As the market (and everything else around) started to close down for the afternoon, we walked back toward the hotel so I could take my afternoon nap.
Early evening rolled around and we ventured out again. This time we visited the Basilica Santuario di San Domenica, which was just around the corner from our hotel. It was stunning inside.
After that, we went in search of pizza. We decided it would be fun to try the pizza in each city we stayed in. It was tough to find pizza by the slice in Bologna, and what we did find was thick crust pizza cut in squares. I went for a piece of sausage pizza (I was almost swayed by the prosciutto pizza but that one doesn't have sauce), and Jeff had Margherita. The pizza was fine for a quick snack; it just wasn't anything memorable.
We kept wandering around and exploring Bologna, and we eventually walked by a chocolate shop (Majani) that I had been wanting to go in -- that we had walked by three times before and found closed -- and it was actually open this time. We got some different chocolates to sample, and they were so good I wish we'd gotten more. The chocolates are just so smooth and creamy.
It was getting late enough to start thinking about dinner, and a place called La Traviata had been recommended to us by a friend of a friend who lived in Bologna. She said they had millions of fresh pastas and that was enough to pique my interest. We walked over to see if we could get a table. Because we didn't have a reservation, we were offered an outside table, which was just perfect.

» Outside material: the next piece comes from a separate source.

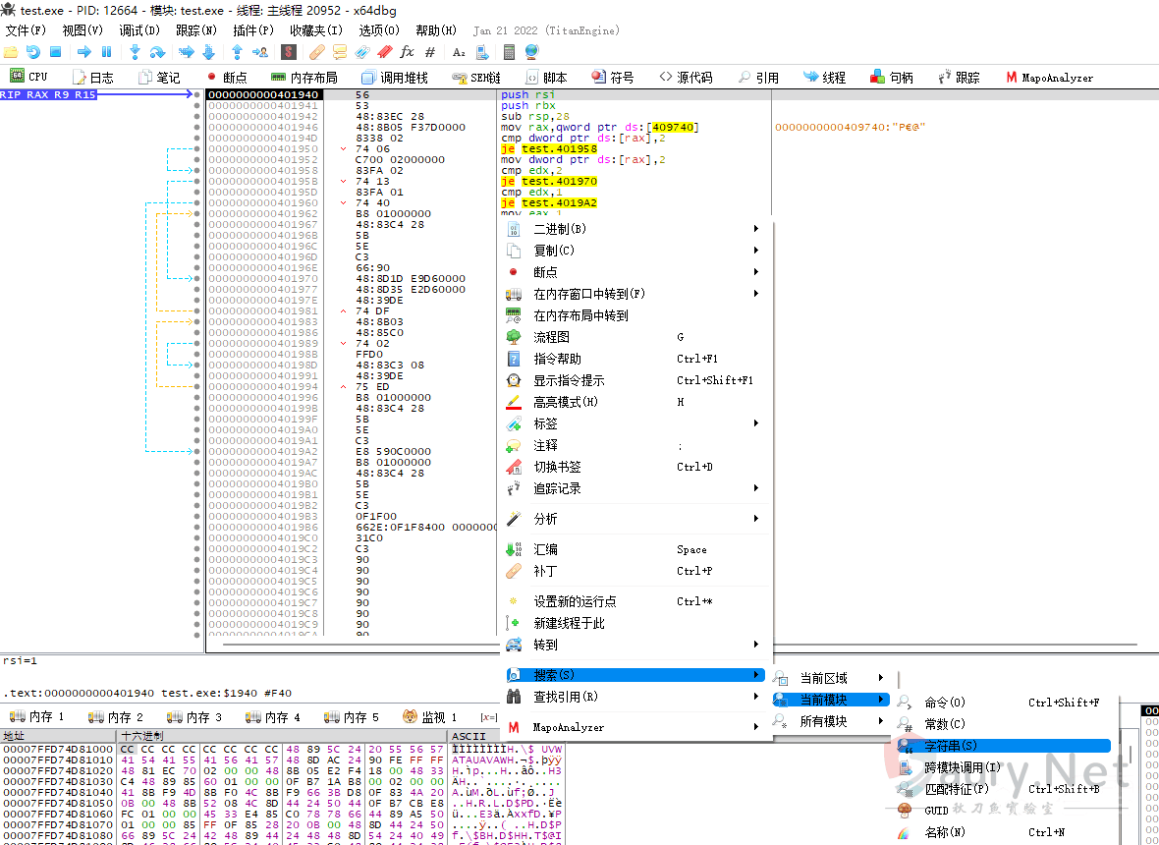
Task: Switch to the 内存布局 tab
Action: 304,78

The restaurant is owned by a husband and wife, Antonio and Manuela. Manuela came out to tell us about the pastas, all of them made by her by hand, while Antonio playfully butted in with the wine list. We selected our wines and then listened to Manuela's descriptions of the pastas that were available that night. There were so many that I wanted, but I finally decided to go with pumpkin tortellini. She mentioned something about how she usually cooks it with balsamic, and I said that sounded perfect.
We sipped our wines and chatted while we waited for our pastas to come out. I had a glass of Valpolicella, and Jeff had to get a half bottle of white because they don't do whites (or maybe it was just the white he wanted) by the glass. No big deal; I helped him finish it.

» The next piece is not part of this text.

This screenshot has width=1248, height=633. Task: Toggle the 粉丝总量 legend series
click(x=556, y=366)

Jeff had cheese-filled tortellini with Bolognese sauce (he's a creature of habit). I think this was his favorite version of the meaty dish.

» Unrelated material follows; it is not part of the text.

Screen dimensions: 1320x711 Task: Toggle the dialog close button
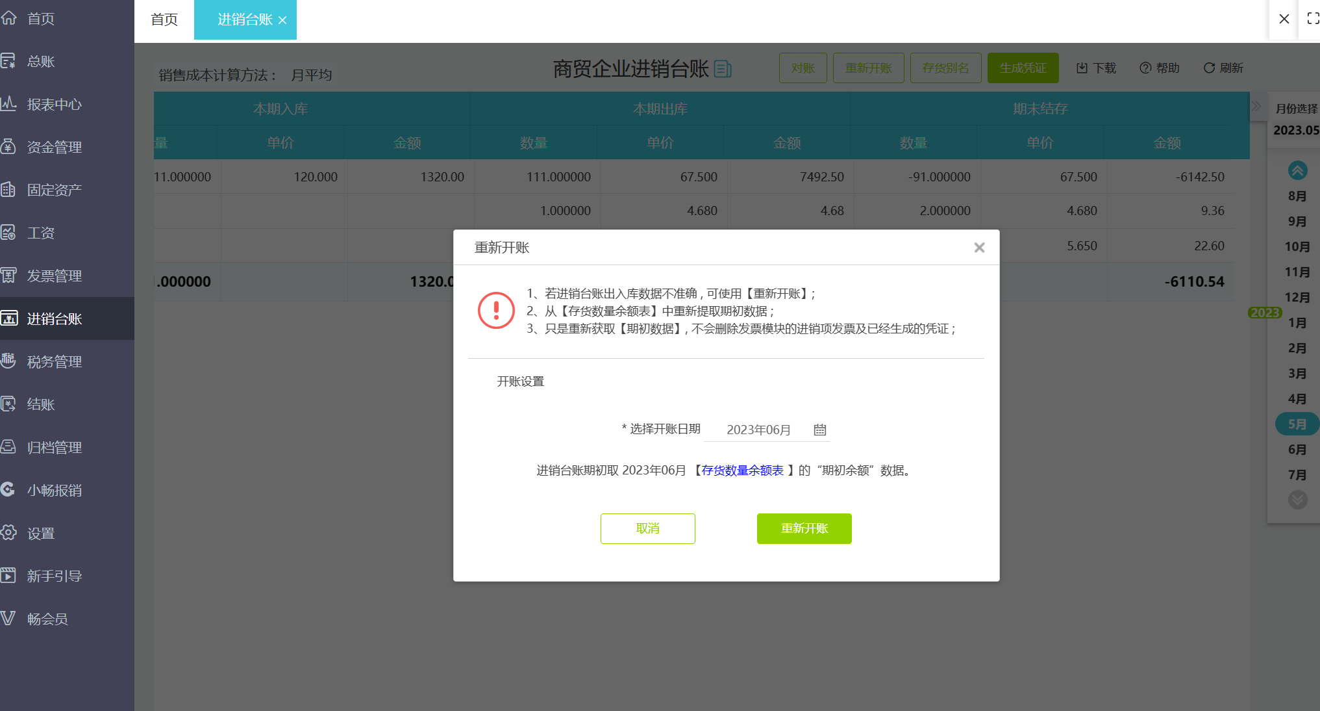[x=980, y=248]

My pumpkin tortellini featured two kinds of fresh pasta, a light cream sauce, prosciutto, a generous drizzle of balsamic, and walnuts. It was incredible. The salty and sweet components played off of each other.
Manuela also makes all the desserts, so of course we had to try some. Jeff ordered chocolate cake (it was so moist) with mascarpone and chocolate sauce.
I got panna cotta with chocolate sauce (one of my favorite desserts). This one was delicious and had the right texture, firm and not at all flan-like. It was cut in thin slabs and nicely doused with the chocolate sauce.
This was definitely one of my favorite dinners of the whole trip, and I highly recommend La Traviata to anyone visiting Bologna.